◆ YOUR INSTRUCTIONS
Copy out the lines from the start of the records through the line with "coord(260,633)", keeping every character unchanged.

─── EXERCISE DATA ───

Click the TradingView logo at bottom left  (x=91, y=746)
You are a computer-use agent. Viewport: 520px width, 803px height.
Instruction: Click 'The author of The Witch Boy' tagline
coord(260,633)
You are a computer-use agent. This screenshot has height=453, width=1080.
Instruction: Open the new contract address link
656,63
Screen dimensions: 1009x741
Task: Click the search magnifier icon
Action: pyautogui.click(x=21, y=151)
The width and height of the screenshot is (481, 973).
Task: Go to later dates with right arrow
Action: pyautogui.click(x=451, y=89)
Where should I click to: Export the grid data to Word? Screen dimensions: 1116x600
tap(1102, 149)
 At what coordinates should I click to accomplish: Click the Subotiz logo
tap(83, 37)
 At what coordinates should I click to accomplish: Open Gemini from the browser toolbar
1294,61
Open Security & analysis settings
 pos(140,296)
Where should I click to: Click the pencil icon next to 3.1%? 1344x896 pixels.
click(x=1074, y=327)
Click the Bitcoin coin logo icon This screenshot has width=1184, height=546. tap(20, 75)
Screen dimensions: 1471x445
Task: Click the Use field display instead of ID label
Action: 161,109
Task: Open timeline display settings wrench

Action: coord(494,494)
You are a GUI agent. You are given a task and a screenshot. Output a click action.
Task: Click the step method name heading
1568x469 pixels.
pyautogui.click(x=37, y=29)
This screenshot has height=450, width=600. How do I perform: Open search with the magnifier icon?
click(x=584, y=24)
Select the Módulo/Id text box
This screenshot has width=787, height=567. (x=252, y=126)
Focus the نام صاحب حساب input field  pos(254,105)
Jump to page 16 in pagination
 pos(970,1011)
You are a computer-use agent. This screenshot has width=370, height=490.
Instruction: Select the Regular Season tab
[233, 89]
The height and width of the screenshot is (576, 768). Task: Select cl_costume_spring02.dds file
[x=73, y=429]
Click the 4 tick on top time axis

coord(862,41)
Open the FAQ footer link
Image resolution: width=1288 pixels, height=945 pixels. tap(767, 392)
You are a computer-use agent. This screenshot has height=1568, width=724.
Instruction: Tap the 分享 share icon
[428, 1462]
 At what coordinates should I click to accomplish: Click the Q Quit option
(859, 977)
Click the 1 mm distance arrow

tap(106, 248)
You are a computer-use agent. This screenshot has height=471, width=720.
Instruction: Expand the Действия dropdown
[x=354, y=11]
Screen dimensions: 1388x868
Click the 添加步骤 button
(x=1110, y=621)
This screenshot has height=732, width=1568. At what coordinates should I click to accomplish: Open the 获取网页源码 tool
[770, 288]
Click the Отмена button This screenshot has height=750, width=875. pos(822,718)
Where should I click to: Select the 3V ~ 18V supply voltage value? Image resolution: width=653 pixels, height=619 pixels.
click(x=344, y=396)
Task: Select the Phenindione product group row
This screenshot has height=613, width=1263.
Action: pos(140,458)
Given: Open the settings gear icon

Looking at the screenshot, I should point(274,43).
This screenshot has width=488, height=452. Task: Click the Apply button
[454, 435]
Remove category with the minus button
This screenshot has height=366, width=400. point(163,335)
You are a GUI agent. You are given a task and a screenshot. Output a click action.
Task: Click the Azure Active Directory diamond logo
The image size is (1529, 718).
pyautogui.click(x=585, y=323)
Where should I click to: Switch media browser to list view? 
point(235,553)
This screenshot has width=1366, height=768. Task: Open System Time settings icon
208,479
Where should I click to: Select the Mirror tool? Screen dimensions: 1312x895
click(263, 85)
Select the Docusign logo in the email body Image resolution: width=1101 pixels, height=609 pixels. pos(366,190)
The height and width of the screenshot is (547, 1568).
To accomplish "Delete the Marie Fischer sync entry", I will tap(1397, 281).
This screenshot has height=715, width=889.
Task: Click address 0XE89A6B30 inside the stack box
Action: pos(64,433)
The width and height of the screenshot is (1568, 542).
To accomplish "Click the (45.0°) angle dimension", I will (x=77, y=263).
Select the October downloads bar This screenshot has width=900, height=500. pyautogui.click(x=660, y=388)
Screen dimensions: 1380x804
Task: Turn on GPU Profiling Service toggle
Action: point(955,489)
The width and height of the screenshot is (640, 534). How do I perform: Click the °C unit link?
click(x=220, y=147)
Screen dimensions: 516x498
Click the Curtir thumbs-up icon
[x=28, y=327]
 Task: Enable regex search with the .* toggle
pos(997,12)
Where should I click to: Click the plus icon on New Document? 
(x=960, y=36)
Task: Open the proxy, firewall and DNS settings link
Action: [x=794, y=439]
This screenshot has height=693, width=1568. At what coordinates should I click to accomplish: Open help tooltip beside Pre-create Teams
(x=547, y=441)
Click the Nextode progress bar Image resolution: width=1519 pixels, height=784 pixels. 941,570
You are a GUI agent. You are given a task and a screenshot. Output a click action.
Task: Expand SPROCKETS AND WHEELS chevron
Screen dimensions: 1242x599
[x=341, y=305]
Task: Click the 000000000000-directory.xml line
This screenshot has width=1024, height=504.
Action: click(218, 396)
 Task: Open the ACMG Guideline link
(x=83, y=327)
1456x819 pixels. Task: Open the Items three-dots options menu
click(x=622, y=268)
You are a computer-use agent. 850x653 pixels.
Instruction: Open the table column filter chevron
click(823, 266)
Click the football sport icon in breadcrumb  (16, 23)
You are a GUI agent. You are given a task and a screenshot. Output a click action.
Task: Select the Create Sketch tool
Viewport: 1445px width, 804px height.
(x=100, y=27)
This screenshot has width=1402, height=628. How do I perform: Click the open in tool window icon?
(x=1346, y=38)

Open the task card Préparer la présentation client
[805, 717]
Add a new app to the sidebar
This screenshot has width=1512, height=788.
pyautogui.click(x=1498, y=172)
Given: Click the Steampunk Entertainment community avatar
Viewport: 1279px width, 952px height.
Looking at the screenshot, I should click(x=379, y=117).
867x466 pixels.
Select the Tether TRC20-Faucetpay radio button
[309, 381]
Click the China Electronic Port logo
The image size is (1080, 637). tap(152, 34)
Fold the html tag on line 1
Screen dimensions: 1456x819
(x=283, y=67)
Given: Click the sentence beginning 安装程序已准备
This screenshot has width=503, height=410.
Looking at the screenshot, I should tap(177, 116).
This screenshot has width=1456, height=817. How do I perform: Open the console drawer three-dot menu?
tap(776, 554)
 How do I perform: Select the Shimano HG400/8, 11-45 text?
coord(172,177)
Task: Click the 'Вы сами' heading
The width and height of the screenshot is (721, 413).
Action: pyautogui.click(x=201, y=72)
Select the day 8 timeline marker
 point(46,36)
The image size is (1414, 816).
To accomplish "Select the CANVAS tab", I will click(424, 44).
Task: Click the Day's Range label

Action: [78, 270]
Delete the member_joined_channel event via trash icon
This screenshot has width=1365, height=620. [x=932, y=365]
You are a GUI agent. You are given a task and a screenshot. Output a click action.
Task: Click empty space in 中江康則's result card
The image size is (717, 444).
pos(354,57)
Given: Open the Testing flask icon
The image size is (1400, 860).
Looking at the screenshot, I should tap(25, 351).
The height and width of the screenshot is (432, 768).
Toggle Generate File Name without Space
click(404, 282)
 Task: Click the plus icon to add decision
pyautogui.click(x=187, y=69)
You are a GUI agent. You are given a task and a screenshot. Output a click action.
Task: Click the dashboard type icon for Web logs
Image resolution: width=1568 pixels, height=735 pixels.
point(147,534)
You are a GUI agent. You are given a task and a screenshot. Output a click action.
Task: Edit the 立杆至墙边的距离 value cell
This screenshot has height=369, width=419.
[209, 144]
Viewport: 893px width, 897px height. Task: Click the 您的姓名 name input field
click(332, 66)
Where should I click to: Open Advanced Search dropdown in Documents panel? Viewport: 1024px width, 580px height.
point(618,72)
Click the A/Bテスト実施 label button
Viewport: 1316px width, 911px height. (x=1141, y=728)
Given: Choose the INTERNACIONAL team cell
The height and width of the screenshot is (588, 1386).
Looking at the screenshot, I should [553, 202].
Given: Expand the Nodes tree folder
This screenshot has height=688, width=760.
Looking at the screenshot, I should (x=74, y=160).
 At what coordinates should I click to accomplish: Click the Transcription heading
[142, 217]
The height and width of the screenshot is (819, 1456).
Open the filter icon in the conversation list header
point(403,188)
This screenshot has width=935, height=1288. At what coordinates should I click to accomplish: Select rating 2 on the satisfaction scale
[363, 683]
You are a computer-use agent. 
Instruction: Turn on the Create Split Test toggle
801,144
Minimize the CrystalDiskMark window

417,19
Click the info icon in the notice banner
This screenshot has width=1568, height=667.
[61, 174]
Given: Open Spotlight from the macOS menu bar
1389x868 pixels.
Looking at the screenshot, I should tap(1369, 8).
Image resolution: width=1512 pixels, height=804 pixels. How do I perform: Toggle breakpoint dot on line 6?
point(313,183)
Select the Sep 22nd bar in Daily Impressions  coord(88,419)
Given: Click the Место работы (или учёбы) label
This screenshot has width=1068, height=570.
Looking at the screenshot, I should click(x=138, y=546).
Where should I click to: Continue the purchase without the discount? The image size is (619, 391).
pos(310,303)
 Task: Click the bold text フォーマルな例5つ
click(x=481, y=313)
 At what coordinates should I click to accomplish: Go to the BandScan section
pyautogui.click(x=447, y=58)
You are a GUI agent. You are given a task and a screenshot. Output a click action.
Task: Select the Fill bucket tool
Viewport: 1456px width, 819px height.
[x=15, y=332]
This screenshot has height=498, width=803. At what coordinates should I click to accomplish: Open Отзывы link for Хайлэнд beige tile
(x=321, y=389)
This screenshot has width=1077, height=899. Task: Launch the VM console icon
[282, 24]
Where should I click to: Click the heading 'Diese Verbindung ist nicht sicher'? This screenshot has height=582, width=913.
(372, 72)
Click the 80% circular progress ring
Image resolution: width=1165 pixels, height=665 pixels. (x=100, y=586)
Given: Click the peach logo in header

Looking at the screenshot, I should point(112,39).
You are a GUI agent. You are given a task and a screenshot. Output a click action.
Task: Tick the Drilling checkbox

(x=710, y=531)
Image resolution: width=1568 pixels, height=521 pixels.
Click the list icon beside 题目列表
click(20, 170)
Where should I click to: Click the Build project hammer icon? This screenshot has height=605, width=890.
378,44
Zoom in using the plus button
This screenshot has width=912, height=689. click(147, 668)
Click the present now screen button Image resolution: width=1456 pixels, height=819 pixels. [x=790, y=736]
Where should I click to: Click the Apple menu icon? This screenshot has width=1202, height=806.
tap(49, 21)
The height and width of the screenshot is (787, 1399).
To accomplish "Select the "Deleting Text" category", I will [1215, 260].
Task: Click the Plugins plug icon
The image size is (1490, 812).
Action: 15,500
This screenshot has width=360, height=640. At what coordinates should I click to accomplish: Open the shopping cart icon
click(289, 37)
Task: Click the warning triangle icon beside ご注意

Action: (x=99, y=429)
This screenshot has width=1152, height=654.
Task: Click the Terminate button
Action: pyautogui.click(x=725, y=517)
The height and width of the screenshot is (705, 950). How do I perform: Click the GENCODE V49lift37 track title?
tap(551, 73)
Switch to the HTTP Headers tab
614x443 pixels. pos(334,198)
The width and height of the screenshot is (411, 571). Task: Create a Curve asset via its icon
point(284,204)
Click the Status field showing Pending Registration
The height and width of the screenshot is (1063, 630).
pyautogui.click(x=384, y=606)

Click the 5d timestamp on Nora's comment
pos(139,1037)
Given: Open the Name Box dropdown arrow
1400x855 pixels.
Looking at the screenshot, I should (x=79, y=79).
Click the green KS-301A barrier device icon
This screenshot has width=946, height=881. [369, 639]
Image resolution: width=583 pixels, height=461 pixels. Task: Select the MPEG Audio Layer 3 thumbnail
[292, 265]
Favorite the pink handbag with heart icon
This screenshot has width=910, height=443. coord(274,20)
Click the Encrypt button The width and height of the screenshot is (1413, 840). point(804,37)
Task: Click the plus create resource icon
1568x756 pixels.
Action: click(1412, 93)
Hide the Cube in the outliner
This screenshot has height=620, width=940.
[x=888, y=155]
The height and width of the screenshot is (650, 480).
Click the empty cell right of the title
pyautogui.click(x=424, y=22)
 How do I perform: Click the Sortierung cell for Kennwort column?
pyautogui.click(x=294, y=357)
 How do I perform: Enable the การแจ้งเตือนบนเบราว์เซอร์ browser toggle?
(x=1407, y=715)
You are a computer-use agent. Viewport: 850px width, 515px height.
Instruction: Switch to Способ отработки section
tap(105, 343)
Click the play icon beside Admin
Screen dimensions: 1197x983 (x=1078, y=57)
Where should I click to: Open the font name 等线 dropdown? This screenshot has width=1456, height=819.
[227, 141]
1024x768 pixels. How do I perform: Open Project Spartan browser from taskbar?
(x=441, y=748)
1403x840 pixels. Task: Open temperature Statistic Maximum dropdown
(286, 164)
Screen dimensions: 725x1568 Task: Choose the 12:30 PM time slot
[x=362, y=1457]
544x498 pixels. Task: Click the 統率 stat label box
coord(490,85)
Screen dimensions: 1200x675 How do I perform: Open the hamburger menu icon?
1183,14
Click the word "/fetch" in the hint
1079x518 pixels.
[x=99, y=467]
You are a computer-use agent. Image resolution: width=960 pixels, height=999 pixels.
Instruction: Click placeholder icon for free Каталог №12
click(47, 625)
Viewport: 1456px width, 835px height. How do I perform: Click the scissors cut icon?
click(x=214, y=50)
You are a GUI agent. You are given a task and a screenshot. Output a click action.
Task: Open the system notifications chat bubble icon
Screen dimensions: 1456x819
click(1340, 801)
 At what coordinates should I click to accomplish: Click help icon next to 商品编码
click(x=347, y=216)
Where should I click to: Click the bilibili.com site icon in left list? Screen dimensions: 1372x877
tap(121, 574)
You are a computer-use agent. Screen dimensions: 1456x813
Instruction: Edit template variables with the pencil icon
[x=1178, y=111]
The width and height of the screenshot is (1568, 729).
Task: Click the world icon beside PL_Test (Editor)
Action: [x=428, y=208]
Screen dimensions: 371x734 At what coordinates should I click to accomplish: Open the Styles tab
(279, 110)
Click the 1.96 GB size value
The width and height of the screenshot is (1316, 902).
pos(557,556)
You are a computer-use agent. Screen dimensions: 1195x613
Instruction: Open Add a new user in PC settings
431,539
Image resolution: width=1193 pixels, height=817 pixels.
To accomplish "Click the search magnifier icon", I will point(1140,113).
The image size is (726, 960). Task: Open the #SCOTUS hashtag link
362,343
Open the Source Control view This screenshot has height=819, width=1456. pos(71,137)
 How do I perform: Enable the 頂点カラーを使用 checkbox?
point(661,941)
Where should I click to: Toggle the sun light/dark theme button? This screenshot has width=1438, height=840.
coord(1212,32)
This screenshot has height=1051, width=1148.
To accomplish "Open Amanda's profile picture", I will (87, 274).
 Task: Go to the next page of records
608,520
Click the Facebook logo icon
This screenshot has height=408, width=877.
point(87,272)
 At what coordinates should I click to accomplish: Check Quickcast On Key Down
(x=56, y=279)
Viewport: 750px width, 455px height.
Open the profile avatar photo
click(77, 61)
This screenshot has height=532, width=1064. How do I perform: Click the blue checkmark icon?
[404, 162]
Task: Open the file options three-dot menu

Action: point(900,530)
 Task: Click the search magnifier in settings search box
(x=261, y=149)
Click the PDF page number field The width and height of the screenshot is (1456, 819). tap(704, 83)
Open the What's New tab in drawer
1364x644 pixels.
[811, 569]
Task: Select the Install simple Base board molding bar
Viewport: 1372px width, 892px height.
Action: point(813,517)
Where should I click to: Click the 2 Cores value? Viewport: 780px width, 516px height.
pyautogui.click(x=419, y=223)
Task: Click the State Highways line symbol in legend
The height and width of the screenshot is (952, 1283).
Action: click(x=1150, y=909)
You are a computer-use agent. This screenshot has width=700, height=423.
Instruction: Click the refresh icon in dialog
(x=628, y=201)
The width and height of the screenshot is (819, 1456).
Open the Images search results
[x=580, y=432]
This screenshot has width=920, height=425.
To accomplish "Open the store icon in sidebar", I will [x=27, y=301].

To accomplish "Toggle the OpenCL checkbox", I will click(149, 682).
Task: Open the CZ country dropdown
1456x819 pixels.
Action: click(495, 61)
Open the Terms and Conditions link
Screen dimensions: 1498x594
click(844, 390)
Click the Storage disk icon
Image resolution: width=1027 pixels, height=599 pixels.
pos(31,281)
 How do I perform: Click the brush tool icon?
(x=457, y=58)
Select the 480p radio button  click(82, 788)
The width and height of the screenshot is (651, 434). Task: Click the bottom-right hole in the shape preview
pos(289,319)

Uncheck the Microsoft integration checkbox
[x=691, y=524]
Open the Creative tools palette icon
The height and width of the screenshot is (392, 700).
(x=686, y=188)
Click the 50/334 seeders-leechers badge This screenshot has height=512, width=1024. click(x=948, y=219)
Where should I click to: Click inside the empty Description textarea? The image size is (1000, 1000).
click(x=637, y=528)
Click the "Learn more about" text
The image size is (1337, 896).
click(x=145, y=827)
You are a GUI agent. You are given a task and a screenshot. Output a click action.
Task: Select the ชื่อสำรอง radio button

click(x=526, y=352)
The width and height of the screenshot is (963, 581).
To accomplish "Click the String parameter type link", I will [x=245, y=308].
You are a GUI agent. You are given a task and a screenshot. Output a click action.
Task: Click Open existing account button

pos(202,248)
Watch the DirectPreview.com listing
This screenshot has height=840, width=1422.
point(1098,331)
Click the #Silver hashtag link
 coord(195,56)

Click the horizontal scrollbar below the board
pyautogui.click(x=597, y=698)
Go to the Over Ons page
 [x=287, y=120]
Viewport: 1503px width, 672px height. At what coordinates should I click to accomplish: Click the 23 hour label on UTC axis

───

◆ SOLUTION FOR THIS TASK
Click the TradingView logo at bottom left  (x=91, y=746)
You are a computer-use agent. Viewport: 520px width, 803px height.
Instruction: Click 'The author of The Witch Boy' tagline
coord(260,633)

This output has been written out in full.